The topography of the area is dominated by (a) a series of parallel, narrow, elongate ridges and intervening valleys that run N60E - S60W across the entire width of the central one-third of the region; and (b) the Susquehanna River, a mile-wide stream that flows in a curving path from the northern to the southern boundary of the map, cutting right across the mountains. Narrow streams that lack tributaries flow in fairly straight paths towards the Susquehanna along the bottoms of the valleys between the ridges.

      The relief of the region is about 1250 feet: the highest parts of the ridges reach an elevation of more than 1600'; the banks of the Susquehanna are at about 350 feet above sea level.


       The 'ridge and valley' region comprises four long, narrow mountains (ridges) separated from each other by three long, narrow valleys. Three of the ridges extend right across region. The remaining ridge tapers out to the southeast before it reaches the Susquehanna River. To the west of the Susquehanna, the two southernmost ridges depart slightly from the general NE-SW trend to head more directly due west.
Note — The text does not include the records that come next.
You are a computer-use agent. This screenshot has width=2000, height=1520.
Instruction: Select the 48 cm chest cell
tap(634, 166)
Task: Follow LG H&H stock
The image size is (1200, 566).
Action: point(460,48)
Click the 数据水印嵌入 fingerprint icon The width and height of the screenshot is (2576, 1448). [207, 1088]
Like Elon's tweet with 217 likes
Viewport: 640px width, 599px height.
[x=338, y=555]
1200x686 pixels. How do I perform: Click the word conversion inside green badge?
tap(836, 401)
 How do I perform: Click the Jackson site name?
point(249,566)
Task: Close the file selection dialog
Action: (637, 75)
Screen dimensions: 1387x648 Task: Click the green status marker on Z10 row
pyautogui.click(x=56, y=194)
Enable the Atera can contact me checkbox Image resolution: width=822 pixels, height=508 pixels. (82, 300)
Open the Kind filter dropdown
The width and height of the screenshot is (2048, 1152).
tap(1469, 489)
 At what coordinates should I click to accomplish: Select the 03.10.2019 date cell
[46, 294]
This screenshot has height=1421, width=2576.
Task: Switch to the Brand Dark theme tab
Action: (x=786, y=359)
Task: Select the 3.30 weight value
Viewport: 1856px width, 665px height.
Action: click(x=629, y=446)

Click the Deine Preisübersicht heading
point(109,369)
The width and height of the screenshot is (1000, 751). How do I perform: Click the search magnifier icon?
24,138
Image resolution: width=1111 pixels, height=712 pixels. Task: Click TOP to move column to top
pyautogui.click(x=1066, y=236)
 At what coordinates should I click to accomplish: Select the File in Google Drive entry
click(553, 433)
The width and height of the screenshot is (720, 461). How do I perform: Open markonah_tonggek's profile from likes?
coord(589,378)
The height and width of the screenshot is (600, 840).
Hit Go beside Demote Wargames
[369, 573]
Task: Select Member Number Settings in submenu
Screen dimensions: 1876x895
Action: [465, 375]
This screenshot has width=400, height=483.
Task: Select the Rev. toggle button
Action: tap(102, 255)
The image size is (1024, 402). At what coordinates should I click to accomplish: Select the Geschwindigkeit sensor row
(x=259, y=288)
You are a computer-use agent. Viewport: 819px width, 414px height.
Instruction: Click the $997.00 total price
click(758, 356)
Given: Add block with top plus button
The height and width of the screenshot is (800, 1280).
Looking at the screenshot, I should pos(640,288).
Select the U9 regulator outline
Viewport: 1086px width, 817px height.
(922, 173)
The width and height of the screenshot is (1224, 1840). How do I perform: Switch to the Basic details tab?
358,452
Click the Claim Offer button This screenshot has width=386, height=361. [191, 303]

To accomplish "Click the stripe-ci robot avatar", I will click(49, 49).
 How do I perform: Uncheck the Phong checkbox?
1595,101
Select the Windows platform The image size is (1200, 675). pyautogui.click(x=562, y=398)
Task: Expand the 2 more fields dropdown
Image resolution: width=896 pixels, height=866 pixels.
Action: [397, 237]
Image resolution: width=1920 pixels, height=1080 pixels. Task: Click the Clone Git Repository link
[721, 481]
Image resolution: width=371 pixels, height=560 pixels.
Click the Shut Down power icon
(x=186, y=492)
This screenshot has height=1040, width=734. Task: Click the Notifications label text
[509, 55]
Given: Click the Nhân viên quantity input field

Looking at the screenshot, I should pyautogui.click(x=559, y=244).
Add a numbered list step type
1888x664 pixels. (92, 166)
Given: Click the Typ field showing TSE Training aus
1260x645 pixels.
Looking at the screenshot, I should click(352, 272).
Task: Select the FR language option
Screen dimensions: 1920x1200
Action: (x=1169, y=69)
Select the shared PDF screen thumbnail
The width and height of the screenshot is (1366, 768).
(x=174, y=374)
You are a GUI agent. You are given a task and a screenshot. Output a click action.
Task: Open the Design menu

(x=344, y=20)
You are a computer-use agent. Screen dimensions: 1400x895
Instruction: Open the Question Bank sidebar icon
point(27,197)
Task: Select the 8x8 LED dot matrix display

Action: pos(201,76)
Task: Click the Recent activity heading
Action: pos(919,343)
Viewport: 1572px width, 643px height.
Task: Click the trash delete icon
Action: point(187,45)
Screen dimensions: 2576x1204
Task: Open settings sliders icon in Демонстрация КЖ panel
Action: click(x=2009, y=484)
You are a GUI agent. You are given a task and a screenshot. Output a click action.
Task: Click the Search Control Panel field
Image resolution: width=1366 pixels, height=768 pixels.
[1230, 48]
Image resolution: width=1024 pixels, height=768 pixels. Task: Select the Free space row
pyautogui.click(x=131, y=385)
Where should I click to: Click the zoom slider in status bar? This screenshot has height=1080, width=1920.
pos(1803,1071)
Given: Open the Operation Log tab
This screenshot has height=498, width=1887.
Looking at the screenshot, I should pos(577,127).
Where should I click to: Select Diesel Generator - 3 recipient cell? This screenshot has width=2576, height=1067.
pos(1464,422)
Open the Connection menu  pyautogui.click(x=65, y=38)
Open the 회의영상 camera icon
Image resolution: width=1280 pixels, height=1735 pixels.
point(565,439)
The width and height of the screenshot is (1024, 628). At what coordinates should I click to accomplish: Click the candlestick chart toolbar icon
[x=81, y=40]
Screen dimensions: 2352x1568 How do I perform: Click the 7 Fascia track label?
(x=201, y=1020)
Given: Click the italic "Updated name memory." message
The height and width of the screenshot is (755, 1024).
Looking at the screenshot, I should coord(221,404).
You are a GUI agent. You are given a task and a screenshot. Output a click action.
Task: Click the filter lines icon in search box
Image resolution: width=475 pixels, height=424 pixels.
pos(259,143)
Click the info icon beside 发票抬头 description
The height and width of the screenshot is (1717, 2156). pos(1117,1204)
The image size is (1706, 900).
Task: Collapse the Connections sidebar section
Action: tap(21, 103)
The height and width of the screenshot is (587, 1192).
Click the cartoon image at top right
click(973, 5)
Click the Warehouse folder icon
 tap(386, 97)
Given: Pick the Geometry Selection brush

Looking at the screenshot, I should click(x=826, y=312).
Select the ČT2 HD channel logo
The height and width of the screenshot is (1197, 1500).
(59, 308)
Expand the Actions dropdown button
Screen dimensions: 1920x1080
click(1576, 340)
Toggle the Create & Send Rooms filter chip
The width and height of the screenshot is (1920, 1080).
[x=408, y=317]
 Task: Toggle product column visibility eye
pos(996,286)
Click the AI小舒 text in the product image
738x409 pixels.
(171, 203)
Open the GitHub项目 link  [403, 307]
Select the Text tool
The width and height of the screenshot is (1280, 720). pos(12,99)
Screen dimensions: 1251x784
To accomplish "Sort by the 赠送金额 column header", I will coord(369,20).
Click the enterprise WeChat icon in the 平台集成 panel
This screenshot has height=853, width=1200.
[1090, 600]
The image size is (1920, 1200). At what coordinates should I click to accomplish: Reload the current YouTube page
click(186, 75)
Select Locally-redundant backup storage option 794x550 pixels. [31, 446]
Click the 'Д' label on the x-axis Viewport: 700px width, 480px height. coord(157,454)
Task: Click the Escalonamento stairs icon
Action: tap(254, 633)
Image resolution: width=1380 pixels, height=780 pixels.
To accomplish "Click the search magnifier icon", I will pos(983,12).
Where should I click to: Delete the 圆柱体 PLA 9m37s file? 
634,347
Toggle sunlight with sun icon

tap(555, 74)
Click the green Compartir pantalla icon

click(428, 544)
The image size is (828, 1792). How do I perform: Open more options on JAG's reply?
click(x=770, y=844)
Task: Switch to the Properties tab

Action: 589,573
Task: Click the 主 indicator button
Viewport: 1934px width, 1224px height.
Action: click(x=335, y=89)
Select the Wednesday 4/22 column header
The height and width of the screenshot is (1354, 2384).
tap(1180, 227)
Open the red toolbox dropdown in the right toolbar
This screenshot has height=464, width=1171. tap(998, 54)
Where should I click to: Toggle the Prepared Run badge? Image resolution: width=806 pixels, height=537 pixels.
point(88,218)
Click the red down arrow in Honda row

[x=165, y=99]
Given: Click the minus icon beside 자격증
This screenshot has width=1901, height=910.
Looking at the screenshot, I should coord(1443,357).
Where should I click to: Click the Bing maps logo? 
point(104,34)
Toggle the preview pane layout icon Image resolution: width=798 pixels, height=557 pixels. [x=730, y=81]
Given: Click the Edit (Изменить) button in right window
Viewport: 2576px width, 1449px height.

Three of the ridges have sharp crests; the ridge that tapers out has a fairly broad, flat top in its higher reaches. Where the Susquehanna cuts through the ridges, the truncated ridge slopes are quite steep, in places more than 30 degrees.

      The southern one-third of the region is quite different on the two sides of the Susquehanna. To the east of the river, it is characterized by low, irregular, rolling hills that have a total relief of about a hundred feet. Elevations are generally between 400 to 500 feet. Streams with tributaries that branch and rebranch like the veins of a leaf flow seemingly randomly between the hills.

       To the west of the river is a particularly interesting feature. A major stream flows along a path that consists of a series of looping, U-shaped segments. Most of the 'arms' of the 'U's are roughly parallel and run perpendicular to the trend of the ridges and valleys in the central part of the region. The arms of the 'U's are one to two miles long; the widths of the 'U's average less than a mile across. The U-shaped segments of the stream enclose and define elongate hills that rise as much as 140 feet above the banks of the stream. These hills do not occur outside the arms of the 'U's.

      The northern third of the region has a poorly defined, lower, somewhat discontinous ridge parallel to those of the ridge and valley region. The ridge achieves elevations of 800 to 900 feet. It rises out of a region of low, rolling, hills and valleys whose total relief is about 200 feet, with elevations generally between 400 to 600 feet. Streams with tributaries that branch and rebranch flow between the hills.

      The Susquehanna is an impressive river, in places a mile wide. Along its length are a series of swarms of low, narrow islands, elongate parallel to the shores. The path of the river seems unaffected by the nature of the land on either side: it slices through both mountains and low, rolling hills.